Below are the entries; return every line among them that holds the word "number".

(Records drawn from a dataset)

++++++++

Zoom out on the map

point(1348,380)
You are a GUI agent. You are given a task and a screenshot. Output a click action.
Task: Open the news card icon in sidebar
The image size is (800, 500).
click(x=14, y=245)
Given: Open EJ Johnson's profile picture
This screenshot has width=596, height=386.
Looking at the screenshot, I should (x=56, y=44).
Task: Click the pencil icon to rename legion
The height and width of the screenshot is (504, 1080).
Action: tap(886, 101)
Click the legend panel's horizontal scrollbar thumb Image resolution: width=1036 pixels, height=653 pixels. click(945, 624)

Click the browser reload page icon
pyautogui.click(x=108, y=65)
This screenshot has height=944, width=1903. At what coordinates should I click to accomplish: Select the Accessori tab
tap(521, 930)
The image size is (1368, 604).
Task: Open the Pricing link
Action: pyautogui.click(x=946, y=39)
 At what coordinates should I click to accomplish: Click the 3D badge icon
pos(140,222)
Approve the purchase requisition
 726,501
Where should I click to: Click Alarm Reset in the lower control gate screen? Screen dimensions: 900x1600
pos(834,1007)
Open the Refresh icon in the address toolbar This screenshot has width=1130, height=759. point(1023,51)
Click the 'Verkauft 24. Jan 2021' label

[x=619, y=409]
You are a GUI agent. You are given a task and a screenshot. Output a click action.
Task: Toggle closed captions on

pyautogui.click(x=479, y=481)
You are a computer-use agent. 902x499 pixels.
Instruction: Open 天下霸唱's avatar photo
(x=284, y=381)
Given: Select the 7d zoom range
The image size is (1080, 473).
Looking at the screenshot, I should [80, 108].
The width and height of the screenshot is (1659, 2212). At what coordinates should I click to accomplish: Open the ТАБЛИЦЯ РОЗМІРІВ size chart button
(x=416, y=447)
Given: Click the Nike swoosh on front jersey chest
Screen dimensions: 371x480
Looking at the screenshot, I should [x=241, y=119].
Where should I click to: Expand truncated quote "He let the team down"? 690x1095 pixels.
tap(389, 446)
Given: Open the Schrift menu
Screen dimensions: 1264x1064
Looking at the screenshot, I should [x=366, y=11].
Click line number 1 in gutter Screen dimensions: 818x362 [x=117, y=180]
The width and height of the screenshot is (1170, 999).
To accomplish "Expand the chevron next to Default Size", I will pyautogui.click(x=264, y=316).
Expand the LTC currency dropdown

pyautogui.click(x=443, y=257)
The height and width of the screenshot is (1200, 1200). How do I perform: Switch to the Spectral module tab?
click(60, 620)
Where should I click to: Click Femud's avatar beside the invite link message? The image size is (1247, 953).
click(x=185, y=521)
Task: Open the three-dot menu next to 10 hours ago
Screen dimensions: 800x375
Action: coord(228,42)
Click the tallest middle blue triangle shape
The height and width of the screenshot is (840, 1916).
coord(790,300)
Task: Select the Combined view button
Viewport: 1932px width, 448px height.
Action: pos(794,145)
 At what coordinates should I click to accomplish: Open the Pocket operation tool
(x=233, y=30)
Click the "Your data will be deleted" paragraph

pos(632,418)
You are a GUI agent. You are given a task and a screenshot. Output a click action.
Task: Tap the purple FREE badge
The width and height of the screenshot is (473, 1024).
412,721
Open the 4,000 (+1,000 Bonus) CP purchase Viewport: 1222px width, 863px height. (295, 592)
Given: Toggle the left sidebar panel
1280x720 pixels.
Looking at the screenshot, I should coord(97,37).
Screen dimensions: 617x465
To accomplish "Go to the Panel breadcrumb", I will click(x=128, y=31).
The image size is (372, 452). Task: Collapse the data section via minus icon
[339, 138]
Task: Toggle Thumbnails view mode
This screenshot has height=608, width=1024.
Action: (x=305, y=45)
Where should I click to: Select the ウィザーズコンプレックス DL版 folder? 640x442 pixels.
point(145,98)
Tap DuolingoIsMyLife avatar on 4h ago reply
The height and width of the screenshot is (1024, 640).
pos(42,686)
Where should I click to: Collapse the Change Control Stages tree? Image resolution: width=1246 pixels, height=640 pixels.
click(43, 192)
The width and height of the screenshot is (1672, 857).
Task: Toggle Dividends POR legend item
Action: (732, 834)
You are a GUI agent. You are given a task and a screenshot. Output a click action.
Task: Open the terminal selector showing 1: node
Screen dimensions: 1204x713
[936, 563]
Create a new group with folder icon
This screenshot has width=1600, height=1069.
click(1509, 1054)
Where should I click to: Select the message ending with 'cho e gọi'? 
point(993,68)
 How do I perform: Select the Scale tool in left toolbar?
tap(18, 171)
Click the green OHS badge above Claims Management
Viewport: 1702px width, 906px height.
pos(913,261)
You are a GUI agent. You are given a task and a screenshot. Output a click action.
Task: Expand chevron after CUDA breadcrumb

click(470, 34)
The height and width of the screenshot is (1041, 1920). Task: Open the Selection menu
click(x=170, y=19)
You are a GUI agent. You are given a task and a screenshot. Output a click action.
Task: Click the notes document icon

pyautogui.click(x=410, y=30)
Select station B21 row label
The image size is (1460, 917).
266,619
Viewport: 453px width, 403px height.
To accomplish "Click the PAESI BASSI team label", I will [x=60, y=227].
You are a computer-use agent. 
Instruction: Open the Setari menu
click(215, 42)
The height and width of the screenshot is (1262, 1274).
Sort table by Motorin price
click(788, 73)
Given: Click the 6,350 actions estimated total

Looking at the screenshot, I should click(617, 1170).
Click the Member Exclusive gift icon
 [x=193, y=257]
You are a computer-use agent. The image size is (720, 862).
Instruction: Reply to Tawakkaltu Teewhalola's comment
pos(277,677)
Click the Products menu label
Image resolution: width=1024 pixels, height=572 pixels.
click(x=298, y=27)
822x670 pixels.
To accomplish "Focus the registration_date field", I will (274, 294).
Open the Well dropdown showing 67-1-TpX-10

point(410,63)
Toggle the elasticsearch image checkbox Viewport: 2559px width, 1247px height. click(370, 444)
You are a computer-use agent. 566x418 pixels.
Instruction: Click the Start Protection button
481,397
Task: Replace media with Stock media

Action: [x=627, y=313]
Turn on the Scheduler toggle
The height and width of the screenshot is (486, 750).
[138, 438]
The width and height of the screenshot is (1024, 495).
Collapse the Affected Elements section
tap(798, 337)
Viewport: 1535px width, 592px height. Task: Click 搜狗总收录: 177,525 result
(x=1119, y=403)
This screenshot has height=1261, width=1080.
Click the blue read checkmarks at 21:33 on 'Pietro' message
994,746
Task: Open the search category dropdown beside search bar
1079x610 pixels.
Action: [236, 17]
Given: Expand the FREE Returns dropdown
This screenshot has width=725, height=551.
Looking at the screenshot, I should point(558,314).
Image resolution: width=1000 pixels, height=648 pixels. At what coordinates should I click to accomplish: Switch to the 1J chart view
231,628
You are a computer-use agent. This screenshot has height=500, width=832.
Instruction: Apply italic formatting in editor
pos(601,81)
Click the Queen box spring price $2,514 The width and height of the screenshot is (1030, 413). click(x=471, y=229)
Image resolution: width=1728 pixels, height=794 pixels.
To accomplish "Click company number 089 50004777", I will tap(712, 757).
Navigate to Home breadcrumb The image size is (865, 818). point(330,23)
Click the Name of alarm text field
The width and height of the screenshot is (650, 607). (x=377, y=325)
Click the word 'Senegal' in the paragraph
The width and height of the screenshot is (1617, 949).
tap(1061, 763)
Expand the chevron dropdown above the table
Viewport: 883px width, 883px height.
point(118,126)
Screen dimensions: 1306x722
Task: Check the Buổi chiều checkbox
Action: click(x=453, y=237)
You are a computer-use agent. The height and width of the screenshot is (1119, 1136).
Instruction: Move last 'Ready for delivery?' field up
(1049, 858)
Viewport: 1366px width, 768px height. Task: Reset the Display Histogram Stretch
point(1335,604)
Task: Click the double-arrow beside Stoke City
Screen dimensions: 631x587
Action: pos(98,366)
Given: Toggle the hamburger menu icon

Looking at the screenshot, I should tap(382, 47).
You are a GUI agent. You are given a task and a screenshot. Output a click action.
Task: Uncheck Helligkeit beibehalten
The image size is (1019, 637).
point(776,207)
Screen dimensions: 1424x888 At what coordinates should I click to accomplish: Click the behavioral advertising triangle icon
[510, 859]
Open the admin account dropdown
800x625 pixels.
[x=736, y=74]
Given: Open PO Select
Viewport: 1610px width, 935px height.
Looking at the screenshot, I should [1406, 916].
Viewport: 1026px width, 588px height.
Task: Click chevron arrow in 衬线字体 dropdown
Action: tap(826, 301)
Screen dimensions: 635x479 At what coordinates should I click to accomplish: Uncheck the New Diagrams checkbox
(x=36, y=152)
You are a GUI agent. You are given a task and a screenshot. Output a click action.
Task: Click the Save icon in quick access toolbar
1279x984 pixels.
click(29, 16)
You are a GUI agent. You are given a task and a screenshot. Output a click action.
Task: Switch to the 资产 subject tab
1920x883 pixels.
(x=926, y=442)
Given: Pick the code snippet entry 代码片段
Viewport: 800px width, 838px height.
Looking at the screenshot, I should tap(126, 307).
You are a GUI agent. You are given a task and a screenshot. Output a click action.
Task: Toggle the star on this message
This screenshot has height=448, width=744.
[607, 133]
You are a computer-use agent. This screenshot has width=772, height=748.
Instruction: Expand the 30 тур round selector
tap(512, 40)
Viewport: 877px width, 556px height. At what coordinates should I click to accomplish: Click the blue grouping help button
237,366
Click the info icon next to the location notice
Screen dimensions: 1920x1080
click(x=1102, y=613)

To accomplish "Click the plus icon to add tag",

++++++++

#### [Result below]
Click line number 1 in gutter Screen dimensions: 818x362 [x=117, y=180]
To accomplish "Click company number 089 50004777", I will tap(712, 757).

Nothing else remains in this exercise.